* Text provided:
══════════

Grief is a Hole
Grief is a hole.
Not a pothole that makes the car jump when you graze is edges, but a sink hole that has swallowed everything you knew into itself and you’re left at the precipice trying to figure out how to stay stable, how to regain your bearings (because everything you knew is down there now), trying to navigate around the hole, and all while pretending nothing is wrong- and actually wondering if it would be just easier to succumb to the void.
Cancer-death grief isn’t a singular event that blows up like a comet hitting the earth creating the hole, but rather like the warning of danger - a lot like fire danger. There is grief when the fire has entered your city. Then fear and coping that is engaged when it’s in your neighborhood, followed by the panic when it’s on your block, and the shear terror when it is engulfing *your* home, where you abide.
The cancer-death grief proceeds when the patient has died to being like a rainstorm that follows the fire. At first, it’s sweet relief. No more suffering. No more pain. No more embers burning. But then the grief turns to a flood…followed by a landslide that takes out every semblance of what was left after the fire and muddies it and commingles it into a blasphemous mess. And you are there just witnessing the demise of everything you knew, every truth you believed, every experience you had…an utter mess. You’re left to try to pick thru the muddy, sloppy rubble, to find pieces of your former life and self, and to try to clean them up and fit them back together in some newly gilded jigsaw puzzle that will become your new life and self, the changed life and self, the never-again-what-once-was life and self.
And it is all done while tears blur your vision, thoughts jumble your thinking, feelings swell your heart to near bursting, and fatigue weighs you down like Sisyphus’ boulder.
Your desire to move forward is great, your need to keep pressing on is obvious, society’s unspoken expectation to be “fine” is palpable, so you try. Some days it’s not as much effort as others but some days are like moving through your world with concrete forming around every muscle making progress painful, difficult, and the longing to give up deep.
Grief is like a hole. Not a pothole. A sinkhole. It’s large, deeper than anything you could imagine, a terrifying and fascinating journey at the same time. Everything you once knew is muddled in there but a phoenix will rise from those ashes and that transformation is miraculous and beautiful. Truly a privilege to experience.

══════════

* Entries shown:
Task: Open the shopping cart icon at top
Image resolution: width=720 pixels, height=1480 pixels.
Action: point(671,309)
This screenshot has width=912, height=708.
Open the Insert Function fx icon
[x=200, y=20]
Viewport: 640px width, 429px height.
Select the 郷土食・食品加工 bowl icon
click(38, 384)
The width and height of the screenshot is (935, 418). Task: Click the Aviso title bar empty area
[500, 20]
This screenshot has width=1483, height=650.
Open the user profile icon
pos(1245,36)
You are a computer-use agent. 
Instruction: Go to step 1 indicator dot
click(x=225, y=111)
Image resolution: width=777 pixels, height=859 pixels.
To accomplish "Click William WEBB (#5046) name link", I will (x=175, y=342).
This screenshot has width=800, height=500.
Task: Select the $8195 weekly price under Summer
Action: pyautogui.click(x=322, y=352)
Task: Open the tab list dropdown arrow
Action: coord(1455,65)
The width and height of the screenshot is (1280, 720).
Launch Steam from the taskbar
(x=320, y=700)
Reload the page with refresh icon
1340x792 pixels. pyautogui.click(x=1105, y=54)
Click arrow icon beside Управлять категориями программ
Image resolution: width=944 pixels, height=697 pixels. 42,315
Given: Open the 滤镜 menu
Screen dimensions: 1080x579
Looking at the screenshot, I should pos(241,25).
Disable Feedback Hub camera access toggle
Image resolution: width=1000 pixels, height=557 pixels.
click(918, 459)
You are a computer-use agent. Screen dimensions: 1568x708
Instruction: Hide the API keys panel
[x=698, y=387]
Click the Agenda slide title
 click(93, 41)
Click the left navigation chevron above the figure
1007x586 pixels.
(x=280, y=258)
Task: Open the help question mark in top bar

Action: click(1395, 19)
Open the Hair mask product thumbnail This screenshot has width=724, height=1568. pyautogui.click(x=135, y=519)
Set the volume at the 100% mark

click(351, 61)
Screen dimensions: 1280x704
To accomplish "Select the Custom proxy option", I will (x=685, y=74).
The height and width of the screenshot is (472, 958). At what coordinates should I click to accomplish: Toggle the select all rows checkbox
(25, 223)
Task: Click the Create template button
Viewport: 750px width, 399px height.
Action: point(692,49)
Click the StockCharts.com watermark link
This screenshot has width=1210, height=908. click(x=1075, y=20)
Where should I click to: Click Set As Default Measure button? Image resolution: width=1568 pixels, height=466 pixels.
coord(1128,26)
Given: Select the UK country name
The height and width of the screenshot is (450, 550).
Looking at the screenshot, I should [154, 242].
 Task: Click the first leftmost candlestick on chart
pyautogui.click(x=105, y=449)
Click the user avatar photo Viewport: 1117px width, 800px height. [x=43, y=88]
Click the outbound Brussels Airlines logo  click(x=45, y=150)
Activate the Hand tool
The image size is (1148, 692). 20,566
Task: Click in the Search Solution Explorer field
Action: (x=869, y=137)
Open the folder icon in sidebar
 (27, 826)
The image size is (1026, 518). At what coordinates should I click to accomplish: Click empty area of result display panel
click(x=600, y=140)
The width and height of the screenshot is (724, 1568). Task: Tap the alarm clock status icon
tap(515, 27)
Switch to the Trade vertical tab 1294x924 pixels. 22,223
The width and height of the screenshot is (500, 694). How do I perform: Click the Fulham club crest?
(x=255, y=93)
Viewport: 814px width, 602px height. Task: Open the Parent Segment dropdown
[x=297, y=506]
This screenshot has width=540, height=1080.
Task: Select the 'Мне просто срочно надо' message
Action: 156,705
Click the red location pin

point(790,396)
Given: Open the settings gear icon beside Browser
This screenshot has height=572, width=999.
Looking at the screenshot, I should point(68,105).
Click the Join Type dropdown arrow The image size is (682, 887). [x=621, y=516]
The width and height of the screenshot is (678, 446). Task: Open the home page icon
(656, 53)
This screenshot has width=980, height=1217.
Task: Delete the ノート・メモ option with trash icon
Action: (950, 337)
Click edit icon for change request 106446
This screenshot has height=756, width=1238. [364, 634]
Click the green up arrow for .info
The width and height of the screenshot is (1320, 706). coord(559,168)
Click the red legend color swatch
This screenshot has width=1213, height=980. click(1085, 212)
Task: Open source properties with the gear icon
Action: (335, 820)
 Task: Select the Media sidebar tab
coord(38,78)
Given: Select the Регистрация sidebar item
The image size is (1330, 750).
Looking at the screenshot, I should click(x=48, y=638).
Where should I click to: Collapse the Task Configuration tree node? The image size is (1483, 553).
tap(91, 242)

══════════

* Required tasks:
**A.** From the grief essay, extract the passage starting with "Your desire to" and going on through "privilege to experience.".
**B.** In the grief essay, what is the weight of fatigue compared to?
**C.** Condense the paragraph of the grief essay that begins "Cancer-death grief isn't a singular event" into a shorter version that keeps its main facts.
The listing is separate material, unrelated to the grief essay.

* Numbered answers:
**A.**
Your desire to move forward is great, your need to keep pressing on is obvious, society’s unspoken expectation to be “fine” is palpable, so you try. Some days it’s not as much effort as others but some days are like moving through your world with concrete forming around every muscle making progress painful, difficult, and the longing to give up deep.
Grief is like a hole. Not a pothole. A sinkhole. It’s large, deeper than anything you could imagine, a terrifying and fascinating journey at the same time. Everything you once knew is muddled in there but a phoenix will rise from those ashes and that transformation is miraculous and beautiful. Truly a privilege to experience.

**B.** Sisyphus' boulder.

**C.** Cancer-death grief is not a single event, like a comet striking the earth and creating the hole. It is more like the warning of fire danger, growing in stages: grief when the fire enters your city, fear and coping when it reaches your neighborhood, panic when it is on your block, and terror when it engulfs your own home.